RW: You were at 75 million last CES, now you’re 125 million listeners. How do you quantify the numbers?
Westergren: Those are registered listener numbers. That means people have come onto Pandora, listened to music and created an account. That doesn’t mean they’re actively listening now. It’s the distance between that and our monthly unique, which you could argue is kind of the real material number. It’s the number that matters to advertisers, for example.

But that number’s growing just as fast. We know how many come onto Pandora, how long they listen, what they listen to every month. We have a pretty solid way to quantify listening. It’s really notable that, on an audience basis, as near to apples-to-apples you can get, we’re like a big radio station in every market now.

RW: You’re concentrating your sales efforts in the largest markets initially?
Westergren: To begin with. I think you’ll see that over time any place that has a reasonable advertising base, we’ll go to.

RW: How many salespeople do you have?
Westergren: We don’t break out our staff by function but it’s a huge part of our headcount. [Pandora has 400 employees.]

RW: Are they coming from traditional radio?
Westergren: A lot of them are. We’re big believers in borrowing the wisdom of the industry that’s come before us. We have people, not only in ad sales, we also have people helping with our playlists that are radio DJs.

RW: So you think Pandora is the future of radio?
Westergren: I think personalized radio is the future and I think we’re the best at it. That’s what I’d say. And it’s not an easy thing to do well.

RW: That’s throwing down the gauntlet, there.
Westergren: I make no bones about it. The numbers say a lot. Listeners are discovering it. When I use Pandora in a car — I don’t drive a whole lot, but when I use it, I don’t listen to broadcast radio much anymore, because now I can get the music I like in my car, in a radio experience, not my playlist, not like my MP3 collection, because you tire of that after awhile.

I can get a radio that I like, consistently in the car. I’m not going back. That’s what we’re seeing with listeners. Again, technology is enabling that transition now. The philosophy of this stuff is extraordinary. We went from four car companies to 16 since last CES. And we went from about 200 to over 450 devices in just a year, which tells you that there’s a big appetite that these companies are racing to meet.

RW: How would you compare your company to a company like Jelli? They call themselves personalized radio also. Rockets up, rockets down is their version of the thumbs up and down. It’s also a social experience where the listeners chat with each other over the Web and say “I like this one” and they can shoot a song up the list.
Westergren: It’s very interesting to incorporate the social element into the radio experience. I think just how best to do that is still an open question that people are figuring out.

### Entries supplied

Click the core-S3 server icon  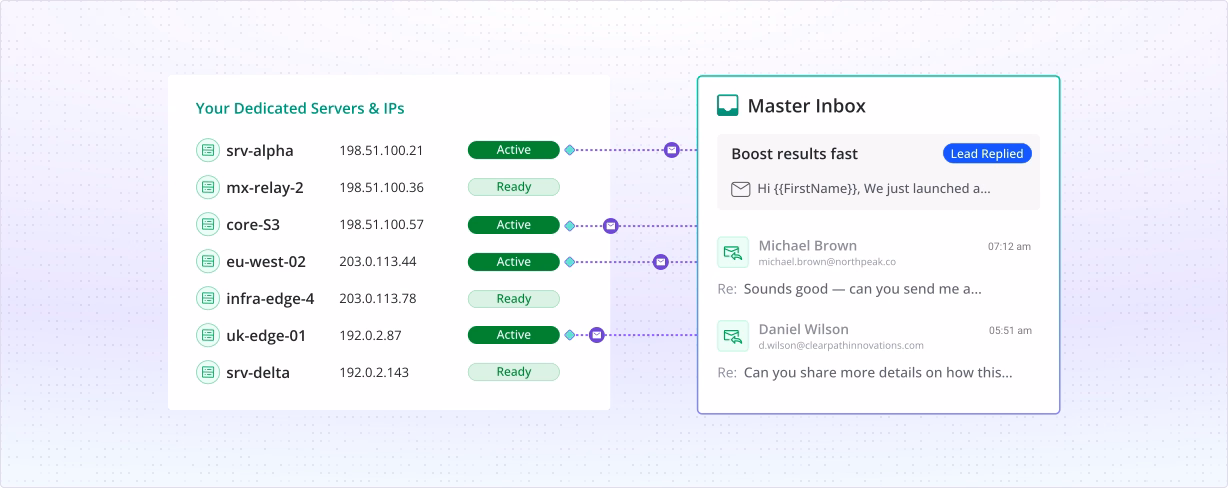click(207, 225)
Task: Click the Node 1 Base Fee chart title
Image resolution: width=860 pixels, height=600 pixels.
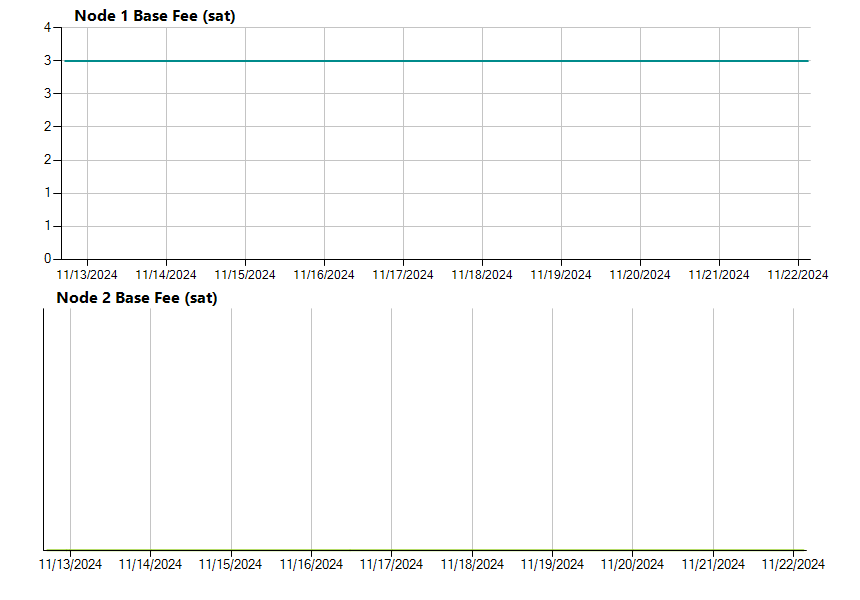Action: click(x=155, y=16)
---
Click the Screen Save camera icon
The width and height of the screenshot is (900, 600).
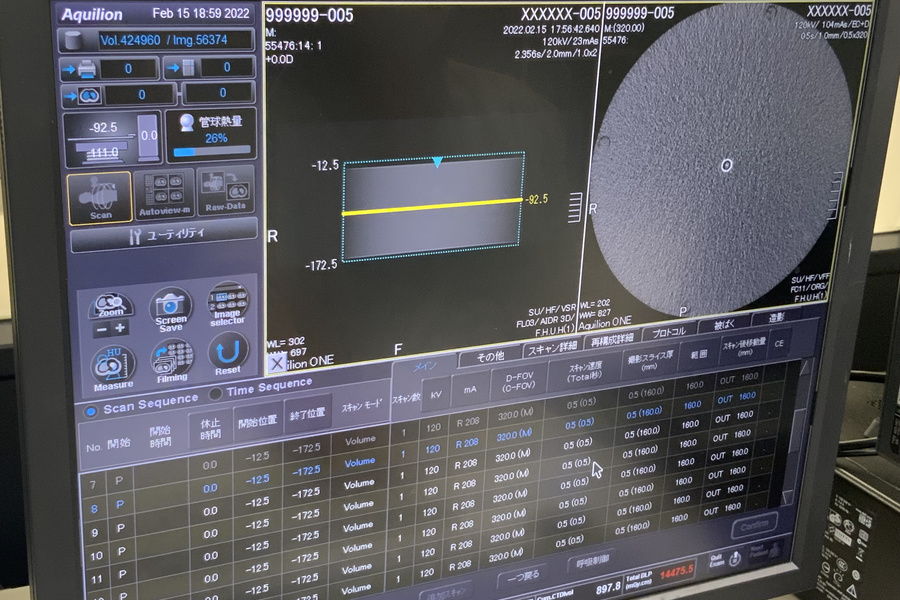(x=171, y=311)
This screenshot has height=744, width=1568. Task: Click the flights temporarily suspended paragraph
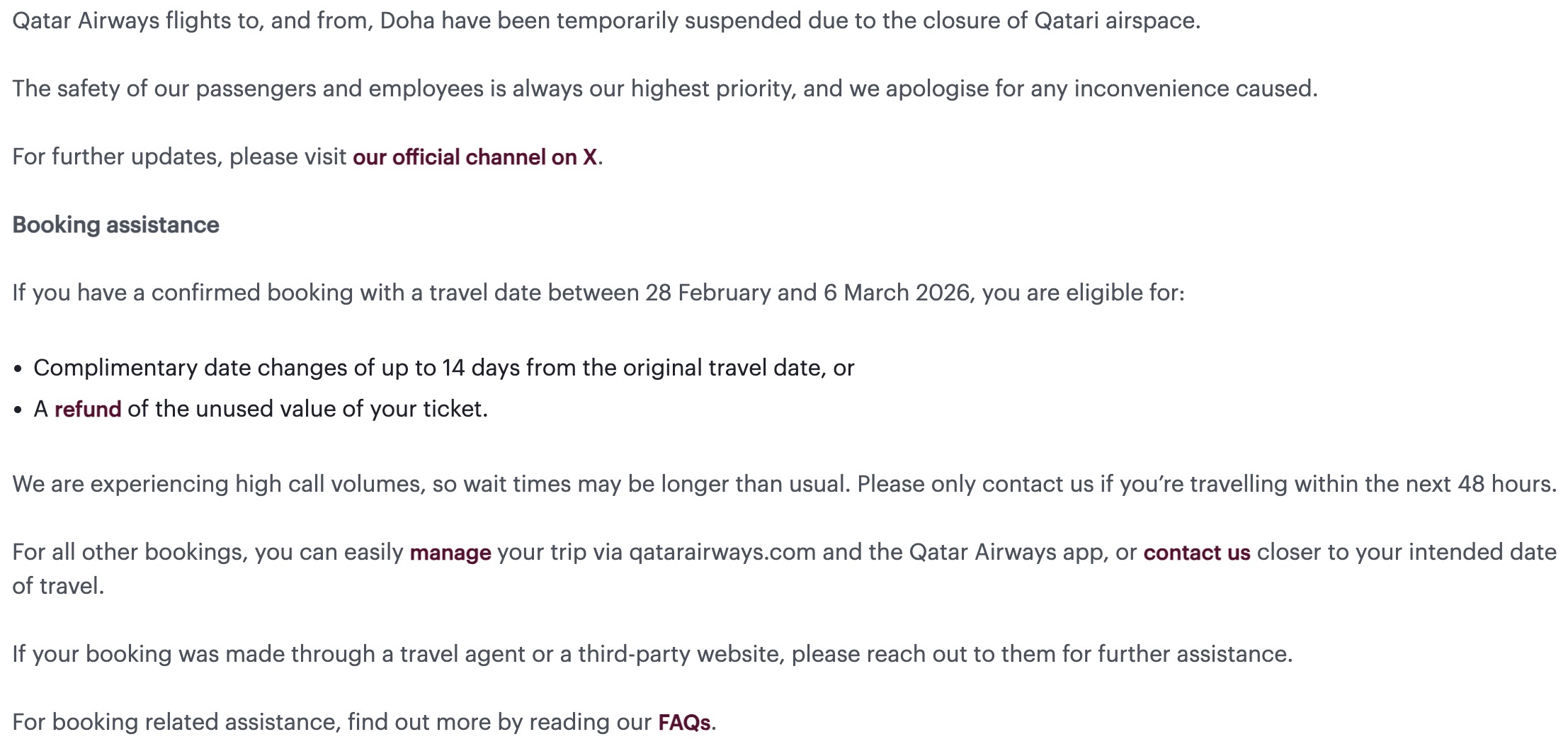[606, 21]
* * *
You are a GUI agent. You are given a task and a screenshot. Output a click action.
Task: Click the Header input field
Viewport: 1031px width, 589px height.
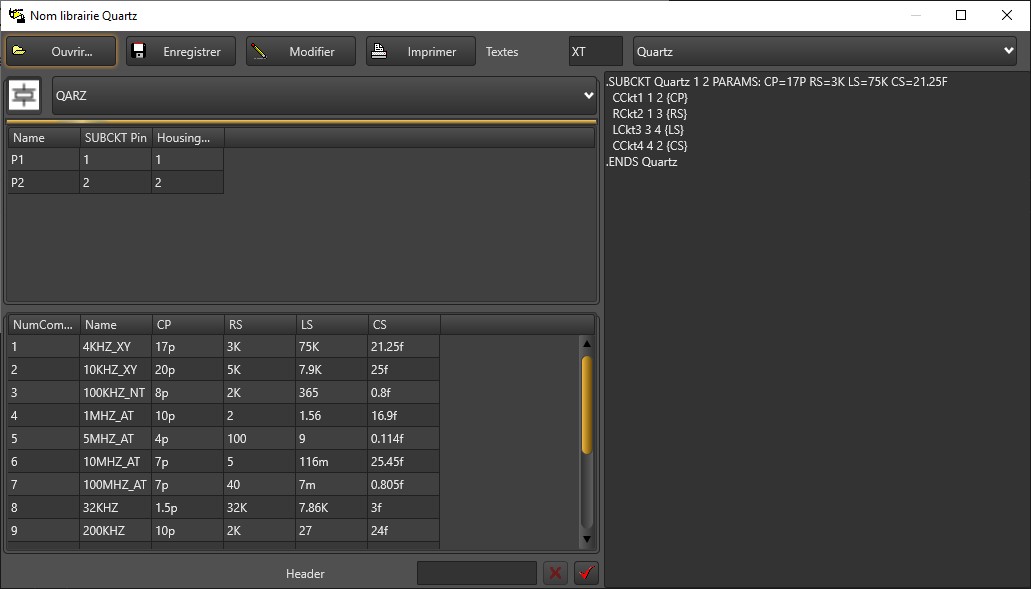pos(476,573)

### Tasks to carry out
1) Echo the Pandora interview between "Westergren: To begin" and "from traditional radio?", inclusive.
2) Based on the Pandora interview, does each statement agree with it? Answer yes or no, quoting the deciding words. (a) Pandora has 400 employees. (b) The registered listener numbers count people who are actively listening now. (c) Pandora breaks out its staff by function.

### Results in order
1)
Westergren: To begin with. I think you’ll see that over time any place that has a reasonable advertising base, we’ll go to.

RW: How many salespeople do you have?
Westergren: We don’t break out our staff by function but it’s a huge part of our headcount. [Pandora has 400 employees.]

RW: Are they coming from traditional radio?

2)
(a) Yes: "[Pandora has 400 employees.]"
(b) No: "That doesn’t mean they’re actively listening now."
(c) No: "We don’t break out our staff by function"